RC1: Conceptual and Terminological Analysis / L'analyse terminologique et les concepts. -- Recognized 1976

COCTA focuses on the concepts and terms used in political science theories. It promotes both the disambiguation of terms with multiple meanings that are used by political scientists in their research and teaching, and the development of new concepts designed to handle the emerging problems of a globalizing world. Doing this requires a combination of semantic methods that focus on the clarification of existing terms and the newly elaborated ana-semantic (onomantic) methods that permit the description of needed concepts and their unambiguous representation.

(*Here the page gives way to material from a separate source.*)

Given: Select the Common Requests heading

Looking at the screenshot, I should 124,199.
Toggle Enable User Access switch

COCTA also promotes the systematization of related concepts in hierarchic ladders of abstraction and also the recognition of overlapping concepts that cannot be reduced to hierarchies. It acknowledges the need for fuzzy concepts that lack clear boundaries as well as the operational concepts needed in the compilation of data and the testing of theory by the falsification of propositions. Research that advances theory, knowledge and our ability to understand and handle important problems requires conceptual building blocks and a growing capacity to recognize and manage them in our work.

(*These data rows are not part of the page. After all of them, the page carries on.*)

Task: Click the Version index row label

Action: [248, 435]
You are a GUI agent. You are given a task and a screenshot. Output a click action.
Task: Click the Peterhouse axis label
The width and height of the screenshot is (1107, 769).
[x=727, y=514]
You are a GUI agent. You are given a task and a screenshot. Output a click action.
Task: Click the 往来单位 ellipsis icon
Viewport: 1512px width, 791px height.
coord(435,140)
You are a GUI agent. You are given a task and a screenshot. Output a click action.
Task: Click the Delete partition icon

To achieve this goal, COCTA creates opportunities for theoretical and empirical discourse within the International Political Science Association, and promotes cooperation with comparable groups in scholarly bodies like the International Sociological Association, the International Studies Association, and other members of the International Social Science Council. The INTERCOCTA methodology developed over the past decades with UNESCO support is available for use by all IPSA members. In addition, COCTA cooperates with any group interested in related methodologies that can help scholars understand each other. For demonstration purposes, it also promotes the cooperative analysis of key terms, like "globalization," whose growing popularity is accompanied by conceptual confusion. Such projects contribute to the development of COCTA methodology and theory.


2. PUZZLES. Three words used in the first sentence of the COCTA blurb as given above are "terms," "concepts" and "theories." Like most of the important words used by political scientists, each of these words has several meanings. Multiple meanings of a word are not a problem unless, in context, one is not clear about which of these meanings is intended. All three of these words can be ambiguous, and when COCTA was launched, we ourselves were not very clear about what we wanted to do. However, as we progressed it became clear that our goal is to support the development of useful theories in Political Science by helping scholars find ways to say exactly what they mean. To do that, they need to be able to describe as simply as possible the important concepts they want to use, and to find words that represent them as unambiguously as possible.

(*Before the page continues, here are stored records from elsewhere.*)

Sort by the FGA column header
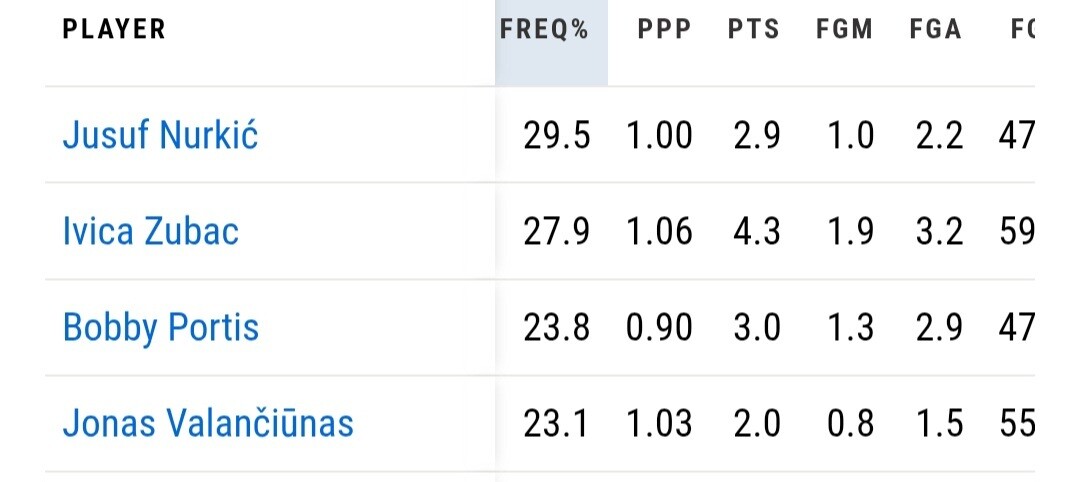Screen dimensions: 1080x482 (x=936, y=30)
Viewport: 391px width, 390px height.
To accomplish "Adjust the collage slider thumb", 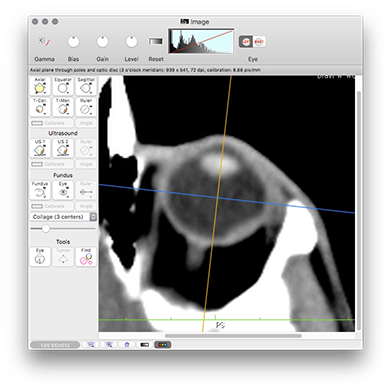I will tap(46, 229).
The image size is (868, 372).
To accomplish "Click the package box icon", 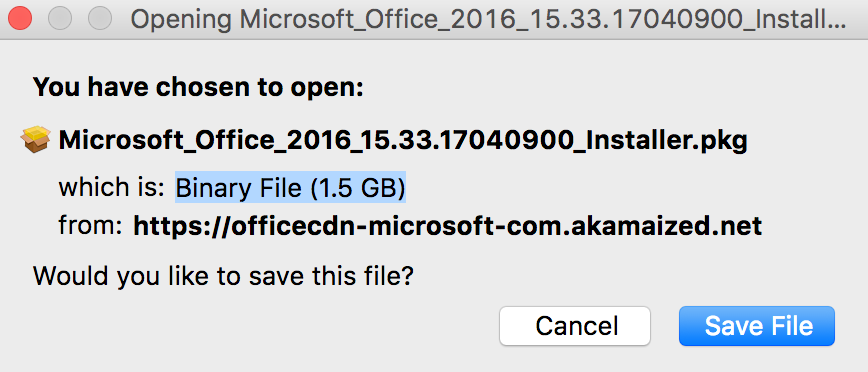I will (x=36, y=140).
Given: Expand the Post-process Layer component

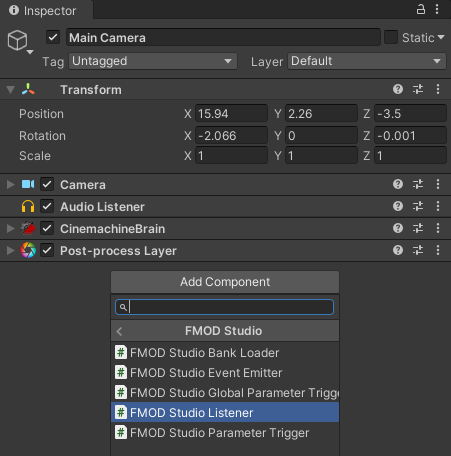Looking at the screenshot, I should coord(11,251).
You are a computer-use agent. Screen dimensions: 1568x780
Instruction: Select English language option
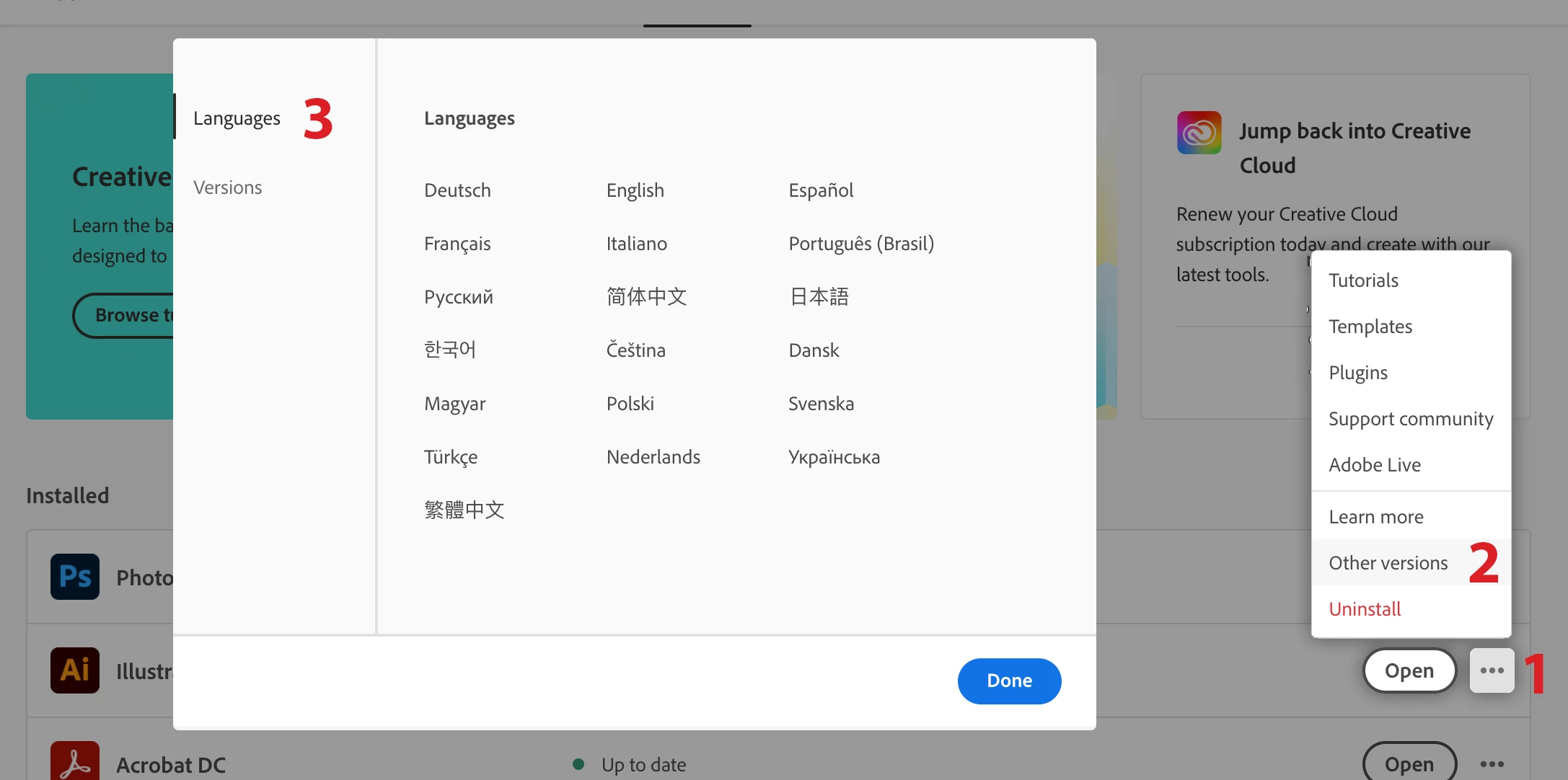pos(635,190)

That sounds simple, but it's actually not easy to do. For example, many people make no clear distinction between a term and a concept. To put the point rather starkly, terms have meanings but concepts do not. A concept is the meaning of a term, and cannot have another meaning. Concepts need to be described by a text (definition). Terms are the short-hand words or phrases used to point to such a concept. However, concepts are important or not depending on their use in propositions or theories. Theories are statements involving concepts that are related to each other. Thus a theory is a package linking concepts each of which is represented by one or more terms. There have been many arguments among COCTA members over these terms and we find that having a clear understanding of what they mean is critical for our work -- and, we think, for the work of all political scientists.

To illustrate this point, consider that to identify any concept we need a statement that establishes its necessary characteristics. Variables that may or many not be included in a concept can, however, be linked to it by theoretical propositions. Thus if one asserts that political parties must, by definition, be in competition with other parties, then an organization like the Communist Party in China is not a party, by definition. However, if having competition is not included in the definition of party, then we can identify this Party as a party. Having a broader definition of party enables us to develop theories about what happens when parties compete with each other as compared with what happens when there is only one party in a given polity. No definition of party is correct or incorrect in the abstract, but in context we need to be clear about the defined characteristics of a party in order to make theoretical statements that can be assessed as true or false. Reversing the familiar semantic paradigm, COCTA has pioneered a kind of "reverse dictionary" methodology in which one first describes concepts that are needed and then suggests one or more terms that can be used unambiguously to represent them. We call that the onomantic approach.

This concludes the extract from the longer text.